Comment dès lors s'intègre cet outil dans le protocole de soins ?

« Pour une intervention chirurgicale, c'est simple. Dès les premières consultations, le chirurgien propose l'hypnose au patient. Lorsqu'il vient voir ensuite l'anesthésiste, c'est au patient d'en parler. S'il n'évoque pas le sujet, nous non plus. » C'est donc au patient d'en faire explicitement la demande. « Ensuite, lors de l'opération, tout est fait comme si c'était une anesthésie générale. Le patient vient à jeun. Le matériel et les médicaments nécessaires à une AG sont à portée de main. Si le patient nous fait le signe convenu ensemble au préalable, nous passons à une anesthésie générale ». Le Dr Charré nous confie que dans son expérience, cela arrive assez peu souvent, les patients étant bien informés sur le protocole et sur le fait qu'il peut y avoir des sensations d'inconfort qui disparaissent rapidement.

 

 

Une technique en manque d'évaluation

L'application du protocole semble donc assez simple. Qu'en est-il de son utilisation en France ?
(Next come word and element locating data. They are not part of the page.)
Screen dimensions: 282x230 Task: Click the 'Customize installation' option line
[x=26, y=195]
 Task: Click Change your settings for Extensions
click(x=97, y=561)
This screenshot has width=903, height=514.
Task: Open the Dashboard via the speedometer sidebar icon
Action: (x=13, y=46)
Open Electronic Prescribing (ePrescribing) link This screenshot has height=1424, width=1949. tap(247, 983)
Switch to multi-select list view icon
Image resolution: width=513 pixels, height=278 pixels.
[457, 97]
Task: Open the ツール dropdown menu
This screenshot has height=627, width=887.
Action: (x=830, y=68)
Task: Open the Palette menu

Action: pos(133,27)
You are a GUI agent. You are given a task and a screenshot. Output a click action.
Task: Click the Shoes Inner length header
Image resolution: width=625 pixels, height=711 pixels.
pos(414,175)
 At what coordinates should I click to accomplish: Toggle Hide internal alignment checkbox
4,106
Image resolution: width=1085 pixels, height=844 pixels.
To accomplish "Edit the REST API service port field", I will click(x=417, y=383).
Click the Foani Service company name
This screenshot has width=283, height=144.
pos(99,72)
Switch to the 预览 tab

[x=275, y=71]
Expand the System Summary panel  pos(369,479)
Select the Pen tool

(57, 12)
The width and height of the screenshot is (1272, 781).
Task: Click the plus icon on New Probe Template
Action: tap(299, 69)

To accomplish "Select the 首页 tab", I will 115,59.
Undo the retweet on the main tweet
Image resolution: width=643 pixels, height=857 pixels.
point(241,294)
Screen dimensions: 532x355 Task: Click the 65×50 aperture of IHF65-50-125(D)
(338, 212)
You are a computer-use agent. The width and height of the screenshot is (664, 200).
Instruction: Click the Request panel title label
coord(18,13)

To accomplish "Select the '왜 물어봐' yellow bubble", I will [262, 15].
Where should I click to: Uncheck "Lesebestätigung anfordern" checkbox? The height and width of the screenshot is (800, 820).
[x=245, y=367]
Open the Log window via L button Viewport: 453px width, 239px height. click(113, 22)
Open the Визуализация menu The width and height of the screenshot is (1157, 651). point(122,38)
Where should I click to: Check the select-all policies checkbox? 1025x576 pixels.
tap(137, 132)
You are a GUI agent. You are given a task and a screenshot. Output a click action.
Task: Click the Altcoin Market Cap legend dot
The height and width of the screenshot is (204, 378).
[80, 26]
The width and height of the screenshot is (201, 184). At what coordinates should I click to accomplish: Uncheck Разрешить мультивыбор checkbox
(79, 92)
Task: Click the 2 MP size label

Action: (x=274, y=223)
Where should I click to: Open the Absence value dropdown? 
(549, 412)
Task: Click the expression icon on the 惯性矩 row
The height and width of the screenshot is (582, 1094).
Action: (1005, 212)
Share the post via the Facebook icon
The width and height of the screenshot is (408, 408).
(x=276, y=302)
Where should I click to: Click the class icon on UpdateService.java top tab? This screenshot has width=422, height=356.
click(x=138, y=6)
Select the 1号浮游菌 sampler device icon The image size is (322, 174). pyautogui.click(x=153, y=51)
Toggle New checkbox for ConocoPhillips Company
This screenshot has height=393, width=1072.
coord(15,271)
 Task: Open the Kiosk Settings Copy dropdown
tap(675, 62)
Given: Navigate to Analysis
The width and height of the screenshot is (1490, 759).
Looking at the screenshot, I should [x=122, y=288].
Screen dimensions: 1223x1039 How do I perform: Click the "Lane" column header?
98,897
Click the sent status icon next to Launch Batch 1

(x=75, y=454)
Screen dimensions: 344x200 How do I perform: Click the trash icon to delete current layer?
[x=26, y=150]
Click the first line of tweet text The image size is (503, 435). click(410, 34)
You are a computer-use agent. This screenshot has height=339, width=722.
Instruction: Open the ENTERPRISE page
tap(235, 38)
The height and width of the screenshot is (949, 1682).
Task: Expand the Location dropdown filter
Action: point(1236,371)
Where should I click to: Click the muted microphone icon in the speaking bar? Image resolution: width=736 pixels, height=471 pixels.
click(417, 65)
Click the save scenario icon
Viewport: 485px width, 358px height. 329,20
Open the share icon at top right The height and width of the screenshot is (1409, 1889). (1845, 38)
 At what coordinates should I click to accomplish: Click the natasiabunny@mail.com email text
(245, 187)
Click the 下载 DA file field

« Il n'y a pas de données sur le nombre de médecins qui pratiquent l'hypnose. Mais il semble que de plus en plus d'établissements publics et privés aient des médecins formés à cette pratique. »
Le Dr Charré donne quelques exemples de chirurgies ou d'examens invasifs pour lesquels l'hypnose est pratiquée comme anesthésie : endoscopies, pose de bandelettes TOT, opération d'hernie inguinale, chirurgie de la parotide, mais aussi de la carotide.
Le problème actuel de l'anesthésie par l'hypnose est son manque de reconnaissance associé à un manque de données. Il n'existe pas d'étude précise sur son usage en chirurgie, seulement des cas cliniques. Un obstacle à cette reconnaissance est aussi l'absence de formation légalement requise : chacun peut pratiquer l'hypnose sans justification de compétences.
Côté patients, le Dr Charré relève leur « satisfaction générale. On nous a souvent remercié après une opération, mais depuis qu'on fait de l'hypnose, les gens manifestent encore plus d'enthousiasme et de reconnaissance. »



Comment se former ?

En pratique, il existe deux types de formation. Tout d'abord universitaire, dans le cadre de diplôme universitaire, comme celui de l'hypnose médicale de la Pitié Salpêtrière, Paris VI, créé par Jean-Marc Benhaiem depuis 2001, particulièrement réputé, semble-t-il. Parallèlement, on peut trouver des formations non universitaires. Stéphane Charré nous parle justement de l'institut Emergences.
« Cette formation, qui est étalée sur 12 jours, est reconnue par, la société européenne d'hypnose (ESH). L'institut délivre un certificat avec le nombre de jours et d'heures de formation. » Pour Stéphane Charré, c'est presque une formation indispensable. « La formation universitaire est complète mais... manque de pratique. Du coup, de nombreux médecins intéressés par l'hypnose viennent à l'institut après leur DU, pour acquérir une formation pratique complémentaire. ». Effet de mode ou réelle évolution, le constat est que de plus en plus de médecins s'y intéressent. En tout cas, vu du centre, les inscriptions ne cessent de croître depuis 2 à 3 ans.

 

 

Une pratique à assurer, un cadre à respecter

En termes d'assurance, le Cabinet Branchet, spécialiste de l'assurance des praticiens du bloc, accepte de garantir la pratique de l'hypnose, à condition qu'elle soit pratiquée dans les règles de l'art.
Caroline Brillet, sa responsable juridique précise : « L'hypnose doit être pratiquée par un anesthésiste-réanimateur au bloc opératoire, en support d'un acte médical ou chirurgical et dans le cadre de sa spécialité. » Exit donc toute utilisation pour traiter des maladies psychiatriques ou des addictions par exemple. Caroline Brillet ajoute que « Cette technique ne peut être employée que par un anesthésiste-réanimateur, seule spécialité pour laquelle une formation qualifiante existe. »
Il est recommandé de se rapprocher de son assureur pour l'informer. Ce dernier ne devrait pas retenir de risque particulier dans ce cadre, en l'absence, à ce jour, de jurisprudence.

 

Finalement, existe-t-il un inconvénient à cette technique pour le Dr Charré ?

« Le médecin doit être plus présent pendant l'opération et le patient est acteur de son soin. Mais pour moi, ce dernier point est plutôt un avantage pour le malade lui-même ».